一方の安全性としては、レブラミド+リツキサン併用群とリツキサン+化学療法併用群のグレード3以上の治療関連有害事象(TRAE)プロファイルは異なっており、その内訳は下記の通りである。発熱好中球減少症はレブラミド+リツキサン併用群2%に対してリツキサン+化学療法併用群6%、好中球減少症は34%に対して50%、皮膚障害は7%に対して1%、二次性悪性腫瘍は7%に対して9%であった。

以上のRELEVANCE試験の結果よりNathan Hale Fowler氏らは以下のように結論を述べている。”治療歴のない濾胞性リンパ腫患者に対するレブラミド+リツキサン併用はリツキサン+化学療法併用と同様の有効性が得られ、安全性プロファイルは異なることが本試験より示されました。”

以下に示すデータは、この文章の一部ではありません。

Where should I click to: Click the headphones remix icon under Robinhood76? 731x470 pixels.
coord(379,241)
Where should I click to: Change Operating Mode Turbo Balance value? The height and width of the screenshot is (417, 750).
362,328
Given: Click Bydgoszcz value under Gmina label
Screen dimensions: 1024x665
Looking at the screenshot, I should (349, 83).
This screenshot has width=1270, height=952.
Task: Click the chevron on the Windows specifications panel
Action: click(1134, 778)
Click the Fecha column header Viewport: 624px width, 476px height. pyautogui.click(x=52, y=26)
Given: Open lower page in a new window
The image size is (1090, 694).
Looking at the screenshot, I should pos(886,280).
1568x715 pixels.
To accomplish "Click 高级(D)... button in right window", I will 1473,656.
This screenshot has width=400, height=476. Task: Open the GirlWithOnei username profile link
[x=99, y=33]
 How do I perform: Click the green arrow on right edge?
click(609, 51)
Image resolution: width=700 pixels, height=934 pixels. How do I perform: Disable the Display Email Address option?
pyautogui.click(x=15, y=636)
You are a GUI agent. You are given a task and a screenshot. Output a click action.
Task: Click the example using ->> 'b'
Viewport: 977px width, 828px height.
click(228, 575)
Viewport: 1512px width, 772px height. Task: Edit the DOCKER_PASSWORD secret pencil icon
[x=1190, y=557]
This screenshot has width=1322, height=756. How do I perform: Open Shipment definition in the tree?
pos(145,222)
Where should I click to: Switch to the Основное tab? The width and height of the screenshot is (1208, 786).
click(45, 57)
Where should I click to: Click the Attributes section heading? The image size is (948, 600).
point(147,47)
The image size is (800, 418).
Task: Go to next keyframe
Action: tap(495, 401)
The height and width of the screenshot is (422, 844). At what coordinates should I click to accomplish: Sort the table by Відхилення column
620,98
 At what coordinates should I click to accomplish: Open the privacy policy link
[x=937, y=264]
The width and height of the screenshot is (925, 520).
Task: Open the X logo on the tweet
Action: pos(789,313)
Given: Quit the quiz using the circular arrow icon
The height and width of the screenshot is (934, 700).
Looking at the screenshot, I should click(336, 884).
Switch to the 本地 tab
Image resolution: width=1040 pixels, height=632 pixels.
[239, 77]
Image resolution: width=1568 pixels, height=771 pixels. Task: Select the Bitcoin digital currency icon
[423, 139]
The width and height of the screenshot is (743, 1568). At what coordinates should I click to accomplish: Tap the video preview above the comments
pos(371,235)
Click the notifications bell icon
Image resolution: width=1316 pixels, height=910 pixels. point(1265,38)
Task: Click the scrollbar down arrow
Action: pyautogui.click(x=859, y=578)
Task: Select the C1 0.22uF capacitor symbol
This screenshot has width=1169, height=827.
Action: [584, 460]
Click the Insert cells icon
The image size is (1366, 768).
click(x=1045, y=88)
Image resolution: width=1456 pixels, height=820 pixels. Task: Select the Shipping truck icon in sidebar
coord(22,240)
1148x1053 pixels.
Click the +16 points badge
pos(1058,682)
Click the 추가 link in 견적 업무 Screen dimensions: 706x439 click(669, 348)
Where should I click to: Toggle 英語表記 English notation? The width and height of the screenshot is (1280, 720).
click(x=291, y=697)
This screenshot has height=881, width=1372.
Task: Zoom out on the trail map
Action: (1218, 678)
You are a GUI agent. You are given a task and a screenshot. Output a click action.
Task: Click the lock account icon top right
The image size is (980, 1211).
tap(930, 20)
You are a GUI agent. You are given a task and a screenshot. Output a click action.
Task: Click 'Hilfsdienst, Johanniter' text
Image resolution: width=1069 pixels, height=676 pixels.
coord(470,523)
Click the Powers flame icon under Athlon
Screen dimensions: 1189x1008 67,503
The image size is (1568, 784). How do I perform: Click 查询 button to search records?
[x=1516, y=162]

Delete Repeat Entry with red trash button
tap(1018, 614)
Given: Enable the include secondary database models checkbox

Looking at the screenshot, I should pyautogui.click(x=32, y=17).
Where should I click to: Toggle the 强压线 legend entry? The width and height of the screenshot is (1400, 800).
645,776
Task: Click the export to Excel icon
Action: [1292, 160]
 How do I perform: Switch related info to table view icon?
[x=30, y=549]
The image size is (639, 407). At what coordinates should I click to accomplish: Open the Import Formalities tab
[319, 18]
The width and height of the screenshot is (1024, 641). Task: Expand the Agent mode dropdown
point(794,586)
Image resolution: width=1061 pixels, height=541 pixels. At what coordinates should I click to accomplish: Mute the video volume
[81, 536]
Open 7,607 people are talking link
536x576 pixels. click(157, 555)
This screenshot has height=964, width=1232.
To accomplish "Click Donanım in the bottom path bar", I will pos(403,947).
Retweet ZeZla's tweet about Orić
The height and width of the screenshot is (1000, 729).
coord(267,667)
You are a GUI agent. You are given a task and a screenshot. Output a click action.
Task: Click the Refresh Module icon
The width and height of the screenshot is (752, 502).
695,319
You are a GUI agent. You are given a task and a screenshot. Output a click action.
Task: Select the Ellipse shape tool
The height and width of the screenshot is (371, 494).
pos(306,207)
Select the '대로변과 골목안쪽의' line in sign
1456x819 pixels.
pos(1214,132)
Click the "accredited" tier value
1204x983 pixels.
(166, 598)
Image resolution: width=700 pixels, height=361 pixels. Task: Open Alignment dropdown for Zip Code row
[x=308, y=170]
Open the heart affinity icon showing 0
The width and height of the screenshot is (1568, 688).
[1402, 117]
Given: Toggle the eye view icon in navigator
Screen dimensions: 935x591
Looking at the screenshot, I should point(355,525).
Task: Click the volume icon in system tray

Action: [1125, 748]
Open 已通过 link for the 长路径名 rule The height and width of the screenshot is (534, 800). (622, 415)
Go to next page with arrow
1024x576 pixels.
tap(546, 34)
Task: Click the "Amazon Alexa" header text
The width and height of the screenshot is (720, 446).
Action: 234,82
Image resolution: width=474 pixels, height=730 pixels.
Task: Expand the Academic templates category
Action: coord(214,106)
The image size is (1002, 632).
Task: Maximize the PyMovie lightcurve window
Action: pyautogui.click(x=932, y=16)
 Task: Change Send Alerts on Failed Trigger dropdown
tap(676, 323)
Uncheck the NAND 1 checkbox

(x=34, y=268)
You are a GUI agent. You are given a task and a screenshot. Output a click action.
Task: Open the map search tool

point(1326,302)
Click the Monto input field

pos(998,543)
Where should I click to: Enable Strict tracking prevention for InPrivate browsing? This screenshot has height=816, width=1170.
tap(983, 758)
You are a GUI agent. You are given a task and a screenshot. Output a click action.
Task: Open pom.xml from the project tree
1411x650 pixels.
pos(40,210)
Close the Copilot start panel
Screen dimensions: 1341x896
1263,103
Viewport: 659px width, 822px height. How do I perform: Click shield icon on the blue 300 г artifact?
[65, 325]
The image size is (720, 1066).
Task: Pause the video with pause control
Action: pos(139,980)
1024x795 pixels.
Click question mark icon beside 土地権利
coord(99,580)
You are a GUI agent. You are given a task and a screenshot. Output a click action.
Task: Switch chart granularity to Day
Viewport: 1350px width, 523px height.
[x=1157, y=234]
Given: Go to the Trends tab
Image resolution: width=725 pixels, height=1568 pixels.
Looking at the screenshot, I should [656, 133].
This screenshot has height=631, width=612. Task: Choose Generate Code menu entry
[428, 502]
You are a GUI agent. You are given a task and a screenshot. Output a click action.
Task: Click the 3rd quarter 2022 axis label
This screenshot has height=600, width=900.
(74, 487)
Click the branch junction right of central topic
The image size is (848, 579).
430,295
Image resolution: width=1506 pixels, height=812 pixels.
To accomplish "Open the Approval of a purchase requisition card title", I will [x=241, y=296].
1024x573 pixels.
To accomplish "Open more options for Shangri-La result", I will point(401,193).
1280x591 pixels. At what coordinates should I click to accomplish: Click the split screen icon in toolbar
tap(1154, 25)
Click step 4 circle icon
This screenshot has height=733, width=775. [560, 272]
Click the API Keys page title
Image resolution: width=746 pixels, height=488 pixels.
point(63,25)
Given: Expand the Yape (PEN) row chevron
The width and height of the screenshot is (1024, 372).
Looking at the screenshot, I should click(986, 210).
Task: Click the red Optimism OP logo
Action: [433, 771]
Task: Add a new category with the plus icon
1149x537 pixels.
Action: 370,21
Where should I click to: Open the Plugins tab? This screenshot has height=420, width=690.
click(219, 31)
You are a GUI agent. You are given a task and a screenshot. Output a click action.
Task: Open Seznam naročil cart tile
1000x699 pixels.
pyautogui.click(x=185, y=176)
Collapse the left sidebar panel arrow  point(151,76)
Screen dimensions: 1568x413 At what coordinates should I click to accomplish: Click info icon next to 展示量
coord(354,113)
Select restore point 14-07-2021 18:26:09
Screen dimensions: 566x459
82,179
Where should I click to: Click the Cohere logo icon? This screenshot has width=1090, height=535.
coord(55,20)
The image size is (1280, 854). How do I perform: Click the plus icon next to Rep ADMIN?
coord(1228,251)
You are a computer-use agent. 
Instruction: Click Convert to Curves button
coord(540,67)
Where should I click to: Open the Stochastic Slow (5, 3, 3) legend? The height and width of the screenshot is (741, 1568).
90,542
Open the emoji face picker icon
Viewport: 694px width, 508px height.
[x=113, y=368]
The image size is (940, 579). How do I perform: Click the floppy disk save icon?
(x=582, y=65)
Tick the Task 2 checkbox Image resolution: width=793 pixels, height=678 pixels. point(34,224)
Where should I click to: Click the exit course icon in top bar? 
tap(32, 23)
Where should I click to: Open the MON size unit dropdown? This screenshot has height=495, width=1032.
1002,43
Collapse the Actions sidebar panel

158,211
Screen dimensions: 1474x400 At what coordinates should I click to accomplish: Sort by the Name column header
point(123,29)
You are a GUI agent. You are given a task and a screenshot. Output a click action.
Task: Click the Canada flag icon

RELEVANCE: Phase III randomized study of lenalidomide plus rituximab (R2) versus chemotherapy plus rituximab, followed by rituximab maintenance, in patients with previously untreated follicular lymphoma.(ASCO 2018, Abstract No.7500)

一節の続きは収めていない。